How can I compare a unicode type to a string in python?

Question

I am trying to use a list comprehension that compares string objects, but one of the strings is utf-8, the byproduct of json.loads. Scenario:

us = u'MyString' # is the utf-8 string

Part one of my question, is why does this return False? :

us.encode('utf-8') == "MyString" ## False

Part two – how can I compare within a list comprehension?

myComp = [utfString for utfString in jsonLoadsObj
           if utfString.encode('utf-8') == "MyString"] #wrapped to read on S.O.

EDIT: I’m using Google App Engine, which uses Python 2.7

Here’s a more complete example of the problem:

#json coming from remote server:
#response object looks like:  {"number1":"first", "number2":"second"}

data = json.loads(response)
k = data.keys()

I need something like:
myList = [item for item in k if item=="number1"]  

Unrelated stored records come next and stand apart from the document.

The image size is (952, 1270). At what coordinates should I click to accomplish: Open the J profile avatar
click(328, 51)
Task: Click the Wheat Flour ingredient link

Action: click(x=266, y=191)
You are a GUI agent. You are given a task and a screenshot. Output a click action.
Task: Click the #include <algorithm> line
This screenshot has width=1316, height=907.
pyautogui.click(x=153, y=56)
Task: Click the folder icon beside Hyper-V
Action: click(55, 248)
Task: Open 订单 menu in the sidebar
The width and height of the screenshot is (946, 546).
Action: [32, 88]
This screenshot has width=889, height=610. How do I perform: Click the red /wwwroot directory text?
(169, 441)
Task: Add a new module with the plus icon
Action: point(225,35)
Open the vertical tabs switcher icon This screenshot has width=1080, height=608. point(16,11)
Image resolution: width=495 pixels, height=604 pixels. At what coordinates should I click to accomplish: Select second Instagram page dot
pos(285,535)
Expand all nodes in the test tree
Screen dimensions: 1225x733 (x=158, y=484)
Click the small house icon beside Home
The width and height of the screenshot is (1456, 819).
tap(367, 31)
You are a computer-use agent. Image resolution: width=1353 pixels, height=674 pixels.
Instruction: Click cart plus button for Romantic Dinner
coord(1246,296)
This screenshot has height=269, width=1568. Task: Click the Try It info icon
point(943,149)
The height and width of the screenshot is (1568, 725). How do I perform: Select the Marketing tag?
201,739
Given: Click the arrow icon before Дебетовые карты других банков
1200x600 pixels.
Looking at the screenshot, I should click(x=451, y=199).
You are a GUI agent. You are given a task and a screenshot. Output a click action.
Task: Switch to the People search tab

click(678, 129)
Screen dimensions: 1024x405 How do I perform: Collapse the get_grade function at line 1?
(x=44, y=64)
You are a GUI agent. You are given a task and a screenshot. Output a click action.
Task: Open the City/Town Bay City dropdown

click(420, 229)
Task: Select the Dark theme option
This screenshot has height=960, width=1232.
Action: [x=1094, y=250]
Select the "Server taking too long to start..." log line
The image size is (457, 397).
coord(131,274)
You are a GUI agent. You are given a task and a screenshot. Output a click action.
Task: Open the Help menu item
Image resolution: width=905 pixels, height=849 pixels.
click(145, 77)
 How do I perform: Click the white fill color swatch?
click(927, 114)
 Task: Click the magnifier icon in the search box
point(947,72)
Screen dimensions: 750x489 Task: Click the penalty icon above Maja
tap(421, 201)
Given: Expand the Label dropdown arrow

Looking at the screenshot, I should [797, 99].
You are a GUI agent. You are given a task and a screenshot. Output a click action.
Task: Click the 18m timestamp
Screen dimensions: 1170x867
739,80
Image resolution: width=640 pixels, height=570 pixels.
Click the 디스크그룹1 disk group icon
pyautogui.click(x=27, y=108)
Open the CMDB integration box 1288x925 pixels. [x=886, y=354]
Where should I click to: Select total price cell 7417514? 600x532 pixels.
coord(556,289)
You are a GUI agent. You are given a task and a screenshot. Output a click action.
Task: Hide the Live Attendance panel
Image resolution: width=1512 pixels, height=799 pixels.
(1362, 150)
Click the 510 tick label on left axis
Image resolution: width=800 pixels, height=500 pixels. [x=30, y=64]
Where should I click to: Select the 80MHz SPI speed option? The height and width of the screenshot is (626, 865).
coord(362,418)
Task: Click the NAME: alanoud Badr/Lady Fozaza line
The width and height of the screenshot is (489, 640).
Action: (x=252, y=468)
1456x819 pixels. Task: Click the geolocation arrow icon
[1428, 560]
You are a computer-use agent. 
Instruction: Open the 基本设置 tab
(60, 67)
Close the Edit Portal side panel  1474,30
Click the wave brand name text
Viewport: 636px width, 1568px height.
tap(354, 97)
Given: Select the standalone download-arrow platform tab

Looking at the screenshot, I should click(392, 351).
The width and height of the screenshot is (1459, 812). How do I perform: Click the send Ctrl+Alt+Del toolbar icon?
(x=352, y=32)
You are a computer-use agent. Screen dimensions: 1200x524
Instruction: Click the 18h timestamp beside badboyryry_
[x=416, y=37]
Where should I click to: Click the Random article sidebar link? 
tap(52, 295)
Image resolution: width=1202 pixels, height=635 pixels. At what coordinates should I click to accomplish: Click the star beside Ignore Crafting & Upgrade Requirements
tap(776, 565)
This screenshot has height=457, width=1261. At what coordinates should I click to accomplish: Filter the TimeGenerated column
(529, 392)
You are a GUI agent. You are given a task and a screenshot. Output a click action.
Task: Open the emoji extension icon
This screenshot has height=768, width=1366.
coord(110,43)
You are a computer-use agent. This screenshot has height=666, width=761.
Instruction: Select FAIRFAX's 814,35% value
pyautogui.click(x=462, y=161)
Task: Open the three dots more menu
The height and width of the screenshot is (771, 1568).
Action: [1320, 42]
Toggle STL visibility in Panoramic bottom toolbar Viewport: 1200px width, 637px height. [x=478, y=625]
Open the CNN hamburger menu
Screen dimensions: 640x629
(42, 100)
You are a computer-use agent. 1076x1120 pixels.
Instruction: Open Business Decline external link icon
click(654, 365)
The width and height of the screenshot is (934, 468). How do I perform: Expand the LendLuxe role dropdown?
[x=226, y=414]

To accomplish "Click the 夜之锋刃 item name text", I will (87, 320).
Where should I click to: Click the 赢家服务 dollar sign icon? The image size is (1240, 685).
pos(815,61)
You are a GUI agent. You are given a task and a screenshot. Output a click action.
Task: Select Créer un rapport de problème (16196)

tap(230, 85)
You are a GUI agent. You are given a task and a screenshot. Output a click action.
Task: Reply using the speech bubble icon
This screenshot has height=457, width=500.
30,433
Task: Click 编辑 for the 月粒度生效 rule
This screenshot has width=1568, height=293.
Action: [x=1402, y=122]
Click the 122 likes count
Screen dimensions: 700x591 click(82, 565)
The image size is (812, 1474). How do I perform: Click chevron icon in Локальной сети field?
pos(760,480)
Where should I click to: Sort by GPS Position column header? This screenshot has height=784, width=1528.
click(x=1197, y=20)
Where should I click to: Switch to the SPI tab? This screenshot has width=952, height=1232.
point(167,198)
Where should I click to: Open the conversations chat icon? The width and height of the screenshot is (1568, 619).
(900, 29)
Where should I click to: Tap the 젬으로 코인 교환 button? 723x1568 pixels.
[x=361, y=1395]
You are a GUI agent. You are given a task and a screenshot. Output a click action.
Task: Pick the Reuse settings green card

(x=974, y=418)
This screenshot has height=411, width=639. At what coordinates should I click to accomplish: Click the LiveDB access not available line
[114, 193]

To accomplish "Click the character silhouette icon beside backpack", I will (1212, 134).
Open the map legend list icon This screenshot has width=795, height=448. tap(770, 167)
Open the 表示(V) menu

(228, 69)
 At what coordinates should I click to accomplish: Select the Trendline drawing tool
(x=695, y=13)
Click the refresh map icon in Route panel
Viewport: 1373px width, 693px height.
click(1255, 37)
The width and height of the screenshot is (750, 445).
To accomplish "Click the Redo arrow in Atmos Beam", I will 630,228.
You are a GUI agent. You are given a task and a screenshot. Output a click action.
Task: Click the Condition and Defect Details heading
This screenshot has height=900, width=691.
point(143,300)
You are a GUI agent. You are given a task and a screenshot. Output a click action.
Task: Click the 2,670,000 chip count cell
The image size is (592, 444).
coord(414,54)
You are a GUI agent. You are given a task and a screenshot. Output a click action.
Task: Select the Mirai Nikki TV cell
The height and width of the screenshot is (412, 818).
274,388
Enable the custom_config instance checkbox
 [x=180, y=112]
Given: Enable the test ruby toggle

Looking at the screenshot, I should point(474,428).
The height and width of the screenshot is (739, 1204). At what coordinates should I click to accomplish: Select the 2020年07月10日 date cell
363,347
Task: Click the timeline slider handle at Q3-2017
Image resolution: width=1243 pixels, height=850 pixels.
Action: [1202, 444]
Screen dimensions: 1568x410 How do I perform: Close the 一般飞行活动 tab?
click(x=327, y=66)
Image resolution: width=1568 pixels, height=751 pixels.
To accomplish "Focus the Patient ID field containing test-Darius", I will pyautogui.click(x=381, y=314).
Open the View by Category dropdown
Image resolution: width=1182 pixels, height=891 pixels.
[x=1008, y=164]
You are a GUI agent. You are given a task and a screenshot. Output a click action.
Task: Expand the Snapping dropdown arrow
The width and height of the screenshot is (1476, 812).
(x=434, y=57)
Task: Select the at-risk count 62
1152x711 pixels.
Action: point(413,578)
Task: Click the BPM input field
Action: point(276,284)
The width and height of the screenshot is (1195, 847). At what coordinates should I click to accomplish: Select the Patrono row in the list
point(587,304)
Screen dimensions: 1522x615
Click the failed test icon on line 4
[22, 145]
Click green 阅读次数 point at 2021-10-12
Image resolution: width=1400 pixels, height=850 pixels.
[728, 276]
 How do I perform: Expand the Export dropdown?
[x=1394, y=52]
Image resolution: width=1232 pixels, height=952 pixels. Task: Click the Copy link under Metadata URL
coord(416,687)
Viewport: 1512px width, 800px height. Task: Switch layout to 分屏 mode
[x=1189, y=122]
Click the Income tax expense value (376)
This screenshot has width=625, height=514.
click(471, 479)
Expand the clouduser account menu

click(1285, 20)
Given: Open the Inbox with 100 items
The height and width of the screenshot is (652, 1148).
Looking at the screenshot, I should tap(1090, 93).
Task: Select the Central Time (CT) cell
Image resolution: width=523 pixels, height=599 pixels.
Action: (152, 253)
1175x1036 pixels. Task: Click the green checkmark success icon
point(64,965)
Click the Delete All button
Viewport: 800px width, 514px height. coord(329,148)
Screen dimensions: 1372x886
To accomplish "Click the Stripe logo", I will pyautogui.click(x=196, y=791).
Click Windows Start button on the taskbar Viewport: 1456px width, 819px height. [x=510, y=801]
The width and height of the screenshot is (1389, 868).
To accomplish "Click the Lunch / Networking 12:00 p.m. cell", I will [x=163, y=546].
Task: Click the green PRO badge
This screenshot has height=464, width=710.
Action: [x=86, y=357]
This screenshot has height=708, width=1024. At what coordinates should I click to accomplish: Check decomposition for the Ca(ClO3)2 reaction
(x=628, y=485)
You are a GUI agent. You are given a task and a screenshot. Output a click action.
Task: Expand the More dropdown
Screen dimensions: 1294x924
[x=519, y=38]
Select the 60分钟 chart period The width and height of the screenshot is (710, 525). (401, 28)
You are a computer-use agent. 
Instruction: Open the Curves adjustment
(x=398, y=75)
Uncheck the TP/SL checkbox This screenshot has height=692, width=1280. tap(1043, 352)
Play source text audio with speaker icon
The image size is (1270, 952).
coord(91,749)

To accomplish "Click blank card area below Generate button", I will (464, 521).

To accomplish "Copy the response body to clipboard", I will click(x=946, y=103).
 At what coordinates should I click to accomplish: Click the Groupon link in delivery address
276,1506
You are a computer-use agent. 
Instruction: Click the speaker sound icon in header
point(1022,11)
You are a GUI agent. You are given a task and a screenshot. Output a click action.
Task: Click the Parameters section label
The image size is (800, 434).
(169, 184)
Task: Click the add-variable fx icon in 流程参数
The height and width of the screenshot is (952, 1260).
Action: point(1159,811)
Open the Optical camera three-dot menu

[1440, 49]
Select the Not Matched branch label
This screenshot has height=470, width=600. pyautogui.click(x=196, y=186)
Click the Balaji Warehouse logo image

#### I thought this would work:
myList = [item for item in k if item.encode('utf-8')=="number1"]

Asked By: rGil

||

Source

Answer 1

I’m assuming you’re using Python 3. us.encode('utf-8') == "MyString" returns False because the str.encode() function is returning a bytes object:

In [2]: us.encode('utf-8')
Out[2]: b'MyString'

In Python 3, strings are already Unicode, so the u'MyString' is superfluous.

Answered By: MattDMo

Answer 2

You must be looping over the wrong data set; just loop directly over the JSON-loaded dictionary, there is no need to call .keys() first:

data = json.loads(response)
myList = [item for item in data if item == "number1"]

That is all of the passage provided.